YOUR ASSIGNMENT: Please take the records that follow and repeat exactly the lines starting with the line with "Instruction: Check the" and going on through the line with "Given: Click the Αναζήτηση".

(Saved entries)
----

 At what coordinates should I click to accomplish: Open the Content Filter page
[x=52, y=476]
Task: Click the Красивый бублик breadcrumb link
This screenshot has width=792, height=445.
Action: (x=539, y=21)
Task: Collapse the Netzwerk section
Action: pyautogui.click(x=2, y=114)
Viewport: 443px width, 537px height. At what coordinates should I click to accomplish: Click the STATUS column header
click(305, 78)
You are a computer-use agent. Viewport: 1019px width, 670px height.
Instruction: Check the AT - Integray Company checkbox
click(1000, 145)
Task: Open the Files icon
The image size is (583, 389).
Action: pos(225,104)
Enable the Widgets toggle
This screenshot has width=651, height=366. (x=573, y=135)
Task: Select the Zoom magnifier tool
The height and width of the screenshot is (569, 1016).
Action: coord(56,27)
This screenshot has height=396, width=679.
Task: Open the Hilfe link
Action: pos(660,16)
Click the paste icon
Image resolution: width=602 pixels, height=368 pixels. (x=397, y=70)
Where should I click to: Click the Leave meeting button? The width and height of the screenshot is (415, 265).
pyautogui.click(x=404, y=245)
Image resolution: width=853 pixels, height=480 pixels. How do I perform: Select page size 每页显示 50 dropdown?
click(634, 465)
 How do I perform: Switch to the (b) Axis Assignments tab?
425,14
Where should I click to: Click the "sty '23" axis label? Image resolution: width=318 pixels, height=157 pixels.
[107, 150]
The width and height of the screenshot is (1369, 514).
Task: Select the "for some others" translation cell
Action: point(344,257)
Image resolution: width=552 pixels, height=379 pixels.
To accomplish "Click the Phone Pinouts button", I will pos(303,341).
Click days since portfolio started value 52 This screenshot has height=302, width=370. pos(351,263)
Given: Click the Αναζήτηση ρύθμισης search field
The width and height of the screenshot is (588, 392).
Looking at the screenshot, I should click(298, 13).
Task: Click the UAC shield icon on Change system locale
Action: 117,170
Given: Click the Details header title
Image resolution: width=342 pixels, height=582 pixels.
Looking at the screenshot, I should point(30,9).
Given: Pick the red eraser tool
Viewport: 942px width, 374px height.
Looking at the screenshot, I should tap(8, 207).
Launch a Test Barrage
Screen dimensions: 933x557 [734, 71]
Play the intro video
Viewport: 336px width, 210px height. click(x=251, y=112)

----

ANSWER TO THE PROBLEM:
Instruction: Check the AT - Integray Company checkbox
click(1000, 145)
Task: Open the Files icon
The image size is (583, 389).
Action: pos(225,104)
Enable the Widgets toggle
This screenshot has width=651, height=366. (x=573, y=135)
Task: Select the Zoom magnifier tool
The height and width of the screenshot is (569, 1016).
Action: coord(56,27)
This screenshot has height=396, width=679.
Task: Open the Hilfe link
Action: pos(660,16)
Click the paste icon
Image resolution: width=602 pixels, height=368 pixels. (x=397, y=70)
Where should I click to: Click the Leave meeting button? The width and height of the screenshot is (415, 265).
pyautogui.click(x=404, y=245)
Image resolution: width=853 pixels, height=480 pixels. How do I perform: Select page size 每页显示 50 dropdown?
click(634, 465)
 How do I perform: Switch to the (b) Axis Assignments tab?
425,14
Where should I click to: Click the "sty '23" axis label? Image resolution: width=318 pixels, height=157 pixels.
[107, 150]
The width and height of the screenshot is (1369, 514).
Task: Select the "for some others" translation cell
Action: point(344,257)
Image resolution: width=552 pixels, height=379 pixels.
To accomplish "Click the Phone Pinouts button", I will pos(303,341).
Click days since portfolio started value 52 This screenshot has height=302, width=370. pos(351,263)
Given: Click the Αναζήτηση ρύθμισης search field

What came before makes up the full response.